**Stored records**
§ §
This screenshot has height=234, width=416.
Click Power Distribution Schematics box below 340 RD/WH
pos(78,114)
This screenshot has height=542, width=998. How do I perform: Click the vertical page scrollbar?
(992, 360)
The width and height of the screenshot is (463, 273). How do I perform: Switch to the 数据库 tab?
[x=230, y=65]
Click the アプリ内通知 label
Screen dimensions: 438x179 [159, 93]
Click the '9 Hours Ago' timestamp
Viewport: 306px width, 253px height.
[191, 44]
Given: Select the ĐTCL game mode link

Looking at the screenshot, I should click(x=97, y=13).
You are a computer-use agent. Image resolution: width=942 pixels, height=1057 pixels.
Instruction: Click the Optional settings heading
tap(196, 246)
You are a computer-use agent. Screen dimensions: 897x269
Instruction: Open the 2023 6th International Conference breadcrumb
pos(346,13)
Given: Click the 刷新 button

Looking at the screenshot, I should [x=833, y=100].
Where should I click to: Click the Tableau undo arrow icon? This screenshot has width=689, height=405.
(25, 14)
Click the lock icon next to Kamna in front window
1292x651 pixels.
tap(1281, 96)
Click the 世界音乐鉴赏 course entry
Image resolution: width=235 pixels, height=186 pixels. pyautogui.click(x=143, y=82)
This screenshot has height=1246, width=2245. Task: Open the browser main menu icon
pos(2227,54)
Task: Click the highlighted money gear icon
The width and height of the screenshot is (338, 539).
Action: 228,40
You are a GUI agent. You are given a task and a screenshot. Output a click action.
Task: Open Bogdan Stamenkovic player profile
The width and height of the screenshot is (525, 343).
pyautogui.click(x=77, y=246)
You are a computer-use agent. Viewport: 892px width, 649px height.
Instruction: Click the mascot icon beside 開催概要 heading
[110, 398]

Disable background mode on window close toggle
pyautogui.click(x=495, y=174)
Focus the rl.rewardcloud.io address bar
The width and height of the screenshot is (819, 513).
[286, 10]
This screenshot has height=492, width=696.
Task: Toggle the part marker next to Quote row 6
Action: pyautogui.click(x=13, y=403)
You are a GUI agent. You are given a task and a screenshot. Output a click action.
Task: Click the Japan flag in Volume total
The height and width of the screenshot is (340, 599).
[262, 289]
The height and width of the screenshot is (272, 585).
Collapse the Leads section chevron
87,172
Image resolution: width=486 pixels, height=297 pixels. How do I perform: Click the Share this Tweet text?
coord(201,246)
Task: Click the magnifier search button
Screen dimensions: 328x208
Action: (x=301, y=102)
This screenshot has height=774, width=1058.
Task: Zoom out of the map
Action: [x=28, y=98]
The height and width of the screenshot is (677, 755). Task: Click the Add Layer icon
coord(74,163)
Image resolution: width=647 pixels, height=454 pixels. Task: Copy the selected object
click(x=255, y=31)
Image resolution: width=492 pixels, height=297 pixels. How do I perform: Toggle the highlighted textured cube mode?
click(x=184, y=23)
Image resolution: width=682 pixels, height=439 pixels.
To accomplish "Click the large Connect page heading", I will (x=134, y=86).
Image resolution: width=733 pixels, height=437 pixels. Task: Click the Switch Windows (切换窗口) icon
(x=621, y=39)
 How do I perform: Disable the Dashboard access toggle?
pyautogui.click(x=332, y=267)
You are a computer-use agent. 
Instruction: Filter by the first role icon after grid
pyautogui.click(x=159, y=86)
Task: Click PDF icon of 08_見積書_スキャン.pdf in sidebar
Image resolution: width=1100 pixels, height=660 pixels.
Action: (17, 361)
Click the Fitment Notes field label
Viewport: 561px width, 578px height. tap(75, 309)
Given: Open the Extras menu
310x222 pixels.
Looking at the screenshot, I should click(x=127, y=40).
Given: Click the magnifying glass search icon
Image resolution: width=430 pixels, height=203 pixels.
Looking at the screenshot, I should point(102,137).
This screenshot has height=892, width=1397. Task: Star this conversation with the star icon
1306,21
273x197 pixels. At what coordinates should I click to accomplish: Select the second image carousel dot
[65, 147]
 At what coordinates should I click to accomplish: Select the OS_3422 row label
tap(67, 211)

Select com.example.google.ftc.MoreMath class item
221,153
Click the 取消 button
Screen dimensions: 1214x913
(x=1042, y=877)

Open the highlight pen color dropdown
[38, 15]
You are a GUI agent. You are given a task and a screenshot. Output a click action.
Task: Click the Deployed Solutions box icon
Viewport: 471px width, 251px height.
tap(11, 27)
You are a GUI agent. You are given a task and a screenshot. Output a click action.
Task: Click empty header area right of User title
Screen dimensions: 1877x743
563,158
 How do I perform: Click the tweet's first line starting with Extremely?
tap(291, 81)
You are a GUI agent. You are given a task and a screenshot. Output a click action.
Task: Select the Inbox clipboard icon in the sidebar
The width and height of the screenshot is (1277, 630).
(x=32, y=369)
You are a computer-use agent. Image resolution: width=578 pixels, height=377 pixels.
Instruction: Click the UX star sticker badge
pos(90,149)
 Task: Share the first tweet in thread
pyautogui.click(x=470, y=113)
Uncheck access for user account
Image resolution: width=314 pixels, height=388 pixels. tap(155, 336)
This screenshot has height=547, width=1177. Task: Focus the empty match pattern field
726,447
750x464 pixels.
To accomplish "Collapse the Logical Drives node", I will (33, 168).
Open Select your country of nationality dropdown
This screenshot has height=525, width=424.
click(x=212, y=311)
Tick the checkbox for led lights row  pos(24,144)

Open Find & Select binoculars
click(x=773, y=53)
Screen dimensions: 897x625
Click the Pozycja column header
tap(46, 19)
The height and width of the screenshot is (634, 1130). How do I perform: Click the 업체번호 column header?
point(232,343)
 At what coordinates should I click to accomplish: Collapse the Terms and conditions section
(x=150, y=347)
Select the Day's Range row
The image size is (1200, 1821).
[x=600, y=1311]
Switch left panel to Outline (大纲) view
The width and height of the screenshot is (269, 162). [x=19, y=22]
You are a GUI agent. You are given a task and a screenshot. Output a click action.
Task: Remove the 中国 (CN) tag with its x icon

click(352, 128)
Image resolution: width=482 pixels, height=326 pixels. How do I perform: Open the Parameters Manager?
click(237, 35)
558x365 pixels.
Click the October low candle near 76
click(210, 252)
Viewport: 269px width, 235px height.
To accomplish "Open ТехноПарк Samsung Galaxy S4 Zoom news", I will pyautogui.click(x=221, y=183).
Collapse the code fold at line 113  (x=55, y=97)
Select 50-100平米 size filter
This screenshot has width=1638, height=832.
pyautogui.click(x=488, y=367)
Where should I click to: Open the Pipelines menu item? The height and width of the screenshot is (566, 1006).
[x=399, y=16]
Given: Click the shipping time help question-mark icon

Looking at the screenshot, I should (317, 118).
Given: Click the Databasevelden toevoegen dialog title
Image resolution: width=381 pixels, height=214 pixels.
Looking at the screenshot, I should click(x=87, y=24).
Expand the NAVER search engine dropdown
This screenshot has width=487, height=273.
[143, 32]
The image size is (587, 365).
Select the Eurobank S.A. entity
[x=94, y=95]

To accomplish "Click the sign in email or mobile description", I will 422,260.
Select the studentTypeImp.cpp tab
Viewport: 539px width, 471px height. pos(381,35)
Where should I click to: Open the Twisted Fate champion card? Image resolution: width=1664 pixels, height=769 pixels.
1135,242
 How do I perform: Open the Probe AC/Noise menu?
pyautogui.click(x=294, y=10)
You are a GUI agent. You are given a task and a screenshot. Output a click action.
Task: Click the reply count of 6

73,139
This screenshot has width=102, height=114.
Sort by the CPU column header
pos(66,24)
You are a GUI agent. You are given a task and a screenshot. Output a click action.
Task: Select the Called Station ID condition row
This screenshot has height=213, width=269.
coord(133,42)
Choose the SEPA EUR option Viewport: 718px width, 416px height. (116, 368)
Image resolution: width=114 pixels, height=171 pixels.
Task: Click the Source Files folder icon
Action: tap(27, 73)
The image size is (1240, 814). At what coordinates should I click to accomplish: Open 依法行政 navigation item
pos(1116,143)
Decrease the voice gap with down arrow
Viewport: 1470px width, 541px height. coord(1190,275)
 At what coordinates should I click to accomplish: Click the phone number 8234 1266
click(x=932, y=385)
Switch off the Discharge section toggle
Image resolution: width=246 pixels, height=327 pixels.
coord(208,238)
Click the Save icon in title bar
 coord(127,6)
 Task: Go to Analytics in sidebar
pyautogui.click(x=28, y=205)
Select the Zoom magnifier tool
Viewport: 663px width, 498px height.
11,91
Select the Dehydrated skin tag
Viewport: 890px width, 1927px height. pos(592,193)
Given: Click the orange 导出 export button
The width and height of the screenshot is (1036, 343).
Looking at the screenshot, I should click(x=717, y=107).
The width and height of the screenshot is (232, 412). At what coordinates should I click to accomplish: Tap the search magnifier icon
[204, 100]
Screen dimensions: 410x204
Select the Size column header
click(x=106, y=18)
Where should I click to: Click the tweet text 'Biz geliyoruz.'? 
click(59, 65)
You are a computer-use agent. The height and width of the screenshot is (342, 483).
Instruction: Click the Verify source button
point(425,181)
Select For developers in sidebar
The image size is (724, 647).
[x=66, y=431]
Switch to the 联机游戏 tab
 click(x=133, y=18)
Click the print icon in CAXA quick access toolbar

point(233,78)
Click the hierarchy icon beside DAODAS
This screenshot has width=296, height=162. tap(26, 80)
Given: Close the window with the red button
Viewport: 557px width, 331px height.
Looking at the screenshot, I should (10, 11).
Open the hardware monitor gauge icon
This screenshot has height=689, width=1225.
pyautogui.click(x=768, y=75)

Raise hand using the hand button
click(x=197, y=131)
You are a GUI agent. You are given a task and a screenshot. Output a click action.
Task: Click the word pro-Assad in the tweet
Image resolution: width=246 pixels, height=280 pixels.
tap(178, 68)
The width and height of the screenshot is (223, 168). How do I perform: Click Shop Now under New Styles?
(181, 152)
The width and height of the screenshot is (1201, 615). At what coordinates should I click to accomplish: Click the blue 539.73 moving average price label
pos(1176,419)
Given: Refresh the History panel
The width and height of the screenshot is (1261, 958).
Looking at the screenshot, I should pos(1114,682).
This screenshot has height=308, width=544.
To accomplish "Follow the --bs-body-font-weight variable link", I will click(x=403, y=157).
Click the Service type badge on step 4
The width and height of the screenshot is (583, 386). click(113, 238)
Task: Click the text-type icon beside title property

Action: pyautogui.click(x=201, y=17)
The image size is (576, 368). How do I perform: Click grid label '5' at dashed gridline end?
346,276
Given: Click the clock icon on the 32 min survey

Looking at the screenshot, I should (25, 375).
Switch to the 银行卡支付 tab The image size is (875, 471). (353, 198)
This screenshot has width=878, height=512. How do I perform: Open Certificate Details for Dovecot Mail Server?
§ §
**Task prompt**
How many lines in these entries contain the string "will"? State the number and nothing more.

**Exercise solution**
5